> [Your goal]
Your response should be every line from the entries that includes the string "computer".

- - -

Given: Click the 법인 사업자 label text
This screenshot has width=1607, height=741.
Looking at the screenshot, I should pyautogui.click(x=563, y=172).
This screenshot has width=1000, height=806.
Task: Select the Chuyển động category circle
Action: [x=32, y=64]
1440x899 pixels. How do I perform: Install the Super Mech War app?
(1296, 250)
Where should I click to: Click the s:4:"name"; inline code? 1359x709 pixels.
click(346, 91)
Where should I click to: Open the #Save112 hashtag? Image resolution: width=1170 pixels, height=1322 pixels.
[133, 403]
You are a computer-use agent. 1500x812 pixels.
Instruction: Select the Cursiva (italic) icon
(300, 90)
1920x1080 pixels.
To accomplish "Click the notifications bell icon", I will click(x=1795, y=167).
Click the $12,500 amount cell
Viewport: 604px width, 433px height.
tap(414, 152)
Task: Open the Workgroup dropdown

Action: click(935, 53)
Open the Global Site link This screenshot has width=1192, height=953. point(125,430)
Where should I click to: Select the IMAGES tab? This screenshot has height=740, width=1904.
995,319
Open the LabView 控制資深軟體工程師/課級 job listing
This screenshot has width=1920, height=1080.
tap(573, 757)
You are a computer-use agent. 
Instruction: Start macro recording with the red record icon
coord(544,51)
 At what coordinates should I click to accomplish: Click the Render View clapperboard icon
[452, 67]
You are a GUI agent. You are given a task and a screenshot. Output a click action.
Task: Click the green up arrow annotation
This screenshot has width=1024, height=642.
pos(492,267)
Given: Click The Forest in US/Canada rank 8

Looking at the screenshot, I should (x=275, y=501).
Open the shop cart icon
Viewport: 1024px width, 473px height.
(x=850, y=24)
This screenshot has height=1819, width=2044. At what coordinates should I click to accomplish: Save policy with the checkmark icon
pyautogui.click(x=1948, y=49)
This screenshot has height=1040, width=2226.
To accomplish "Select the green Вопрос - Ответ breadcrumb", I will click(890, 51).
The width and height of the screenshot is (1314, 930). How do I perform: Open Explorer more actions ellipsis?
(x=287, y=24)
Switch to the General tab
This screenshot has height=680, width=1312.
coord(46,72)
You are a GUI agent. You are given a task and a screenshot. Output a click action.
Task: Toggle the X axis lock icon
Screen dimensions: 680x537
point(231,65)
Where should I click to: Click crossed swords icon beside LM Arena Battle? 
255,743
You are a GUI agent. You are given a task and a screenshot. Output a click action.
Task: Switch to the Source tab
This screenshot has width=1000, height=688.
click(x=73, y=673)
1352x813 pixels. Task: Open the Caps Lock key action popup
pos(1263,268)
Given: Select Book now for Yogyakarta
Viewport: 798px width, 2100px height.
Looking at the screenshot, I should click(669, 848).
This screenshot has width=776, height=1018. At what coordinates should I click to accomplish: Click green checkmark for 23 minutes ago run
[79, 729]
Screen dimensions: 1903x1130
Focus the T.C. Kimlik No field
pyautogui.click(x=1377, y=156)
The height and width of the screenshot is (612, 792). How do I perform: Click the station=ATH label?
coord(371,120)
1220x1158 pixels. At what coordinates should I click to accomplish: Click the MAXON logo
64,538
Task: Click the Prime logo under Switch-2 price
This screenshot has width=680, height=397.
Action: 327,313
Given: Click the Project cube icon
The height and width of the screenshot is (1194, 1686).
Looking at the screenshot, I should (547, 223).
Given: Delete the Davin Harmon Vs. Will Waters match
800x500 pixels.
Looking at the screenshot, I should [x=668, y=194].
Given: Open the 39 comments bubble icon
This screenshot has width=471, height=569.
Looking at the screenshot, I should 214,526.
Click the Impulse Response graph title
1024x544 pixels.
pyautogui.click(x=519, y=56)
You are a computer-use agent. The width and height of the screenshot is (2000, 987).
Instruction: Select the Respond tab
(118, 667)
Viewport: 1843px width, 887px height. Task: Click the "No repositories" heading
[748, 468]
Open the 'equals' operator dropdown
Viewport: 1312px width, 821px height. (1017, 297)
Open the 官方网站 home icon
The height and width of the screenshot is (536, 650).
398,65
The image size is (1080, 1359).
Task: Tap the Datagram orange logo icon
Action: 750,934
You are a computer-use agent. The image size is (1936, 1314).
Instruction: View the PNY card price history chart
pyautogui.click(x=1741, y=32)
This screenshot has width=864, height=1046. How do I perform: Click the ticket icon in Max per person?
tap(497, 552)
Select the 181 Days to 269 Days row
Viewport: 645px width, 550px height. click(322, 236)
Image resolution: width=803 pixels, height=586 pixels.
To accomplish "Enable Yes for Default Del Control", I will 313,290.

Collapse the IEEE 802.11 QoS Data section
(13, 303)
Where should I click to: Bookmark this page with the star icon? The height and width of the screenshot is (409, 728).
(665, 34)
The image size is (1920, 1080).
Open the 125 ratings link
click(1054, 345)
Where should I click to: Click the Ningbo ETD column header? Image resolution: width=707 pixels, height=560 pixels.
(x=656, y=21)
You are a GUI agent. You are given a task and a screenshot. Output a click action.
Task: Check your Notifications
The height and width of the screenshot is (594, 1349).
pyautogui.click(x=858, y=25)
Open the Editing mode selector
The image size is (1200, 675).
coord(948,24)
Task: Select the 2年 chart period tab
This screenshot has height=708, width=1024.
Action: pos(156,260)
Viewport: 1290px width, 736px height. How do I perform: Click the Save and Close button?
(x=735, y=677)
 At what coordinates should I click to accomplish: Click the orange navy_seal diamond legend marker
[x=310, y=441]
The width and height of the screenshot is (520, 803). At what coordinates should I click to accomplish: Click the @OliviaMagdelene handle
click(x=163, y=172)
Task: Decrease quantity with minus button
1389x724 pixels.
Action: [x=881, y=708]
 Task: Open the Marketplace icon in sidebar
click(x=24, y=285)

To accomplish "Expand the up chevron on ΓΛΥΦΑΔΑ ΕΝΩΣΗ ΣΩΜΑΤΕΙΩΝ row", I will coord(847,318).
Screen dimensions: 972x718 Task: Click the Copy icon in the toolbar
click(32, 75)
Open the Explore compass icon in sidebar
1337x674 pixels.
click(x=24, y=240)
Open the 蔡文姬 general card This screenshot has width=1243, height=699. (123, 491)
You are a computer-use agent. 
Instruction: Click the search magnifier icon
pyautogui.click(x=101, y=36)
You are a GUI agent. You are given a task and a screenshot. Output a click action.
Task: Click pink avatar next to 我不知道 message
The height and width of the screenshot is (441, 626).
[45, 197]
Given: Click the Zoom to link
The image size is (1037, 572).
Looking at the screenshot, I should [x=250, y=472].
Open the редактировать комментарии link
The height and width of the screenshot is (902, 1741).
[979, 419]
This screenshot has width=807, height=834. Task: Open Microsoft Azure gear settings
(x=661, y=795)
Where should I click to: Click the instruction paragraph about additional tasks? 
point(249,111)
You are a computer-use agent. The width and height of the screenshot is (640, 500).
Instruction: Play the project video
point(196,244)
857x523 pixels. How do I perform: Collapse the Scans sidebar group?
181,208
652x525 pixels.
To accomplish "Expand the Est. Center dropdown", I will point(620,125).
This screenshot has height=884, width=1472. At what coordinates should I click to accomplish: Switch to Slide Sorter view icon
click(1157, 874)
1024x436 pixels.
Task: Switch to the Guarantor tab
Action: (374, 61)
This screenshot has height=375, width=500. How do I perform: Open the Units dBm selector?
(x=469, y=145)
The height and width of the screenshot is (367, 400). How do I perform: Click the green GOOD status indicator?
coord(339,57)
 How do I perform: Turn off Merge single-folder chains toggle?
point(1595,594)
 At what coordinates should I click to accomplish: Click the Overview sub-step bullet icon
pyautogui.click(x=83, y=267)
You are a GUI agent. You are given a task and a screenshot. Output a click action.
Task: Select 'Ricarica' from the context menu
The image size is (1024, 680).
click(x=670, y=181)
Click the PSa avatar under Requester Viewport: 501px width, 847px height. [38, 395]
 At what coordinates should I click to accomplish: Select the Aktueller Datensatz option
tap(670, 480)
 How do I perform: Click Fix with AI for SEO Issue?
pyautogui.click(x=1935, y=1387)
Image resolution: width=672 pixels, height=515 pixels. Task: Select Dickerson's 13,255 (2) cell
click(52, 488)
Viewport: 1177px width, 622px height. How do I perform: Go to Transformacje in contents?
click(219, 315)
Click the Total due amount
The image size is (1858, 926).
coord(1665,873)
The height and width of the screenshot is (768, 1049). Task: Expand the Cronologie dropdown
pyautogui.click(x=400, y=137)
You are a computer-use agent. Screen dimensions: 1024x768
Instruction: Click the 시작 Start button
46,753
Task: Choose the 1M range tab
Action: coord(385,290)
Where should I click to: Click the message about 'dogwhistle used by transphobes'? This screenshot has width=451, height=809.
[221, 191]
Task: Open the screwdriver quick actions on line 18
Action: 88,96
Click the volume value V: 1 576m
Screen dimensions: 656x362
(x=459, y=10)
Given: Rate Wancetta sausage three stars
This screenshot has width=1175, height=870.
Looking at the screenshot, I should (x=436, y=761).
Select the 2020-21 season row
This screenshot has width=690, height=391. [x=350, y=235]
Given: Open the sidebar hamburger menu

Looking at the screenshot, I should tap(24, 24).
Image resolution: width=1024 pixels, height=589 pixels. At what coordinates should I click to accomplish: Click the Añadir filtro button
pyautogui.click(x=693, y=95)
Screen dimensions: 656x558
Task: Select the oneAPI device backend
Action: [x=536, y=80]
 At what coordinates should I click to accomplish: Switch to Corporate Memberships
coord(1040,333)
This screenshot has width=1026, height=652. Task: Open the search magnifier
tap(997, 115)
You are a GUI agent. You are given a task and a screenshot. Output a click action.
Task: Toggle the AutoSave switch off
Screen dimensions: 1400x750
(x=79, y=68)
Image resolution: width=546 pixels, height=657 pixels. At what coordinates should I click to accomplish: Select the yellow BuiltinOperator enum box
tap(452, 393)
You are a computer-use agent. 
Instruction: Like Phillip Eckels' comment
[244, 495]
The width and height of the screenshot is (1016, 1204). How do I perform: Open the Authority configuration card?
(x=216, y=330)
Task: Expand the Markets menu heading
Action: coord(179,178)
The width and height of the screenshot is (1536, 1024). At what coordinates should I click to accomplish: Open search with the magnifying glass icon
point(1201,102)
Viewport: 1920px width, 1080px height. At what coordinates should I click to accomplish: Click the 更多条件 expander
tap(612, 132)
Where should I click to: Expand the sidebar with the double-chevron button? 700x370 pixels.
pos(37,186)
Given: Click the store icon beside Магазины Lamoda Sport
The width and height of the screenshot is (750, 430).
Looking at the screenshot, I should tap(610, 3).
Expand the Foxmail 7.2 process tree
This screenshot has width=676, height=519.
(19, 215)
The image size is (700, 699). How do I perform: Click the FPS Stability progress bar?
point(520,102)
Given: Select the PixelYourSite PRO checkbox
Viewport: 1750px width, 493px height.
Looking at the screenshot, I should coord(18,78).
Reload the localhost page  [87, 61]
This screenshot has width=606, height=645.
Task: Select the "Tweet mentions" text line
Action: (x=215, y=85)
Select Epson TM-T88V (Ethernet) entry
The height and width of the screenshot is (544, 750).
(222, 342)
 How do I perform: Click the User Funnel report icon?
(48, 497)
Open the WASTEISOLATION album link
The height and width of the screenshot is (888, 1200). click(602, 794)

- - -

> [Solution to the problem]
You are a computer-use agent. 1500x812 pixels.
You are a computer-use agent. 
You are a computer-use agent. The width and height of the screenshot is (2000, 987).
You are a computer-use agent. The image size is (1936, 1314).
You are a computer-use agent. 
You are a computer-use agent. The width and height of the screenshot is (640, 500).
You are a computer-use agent. Screen dimensions: 1024x768
You are a computer-use agent. 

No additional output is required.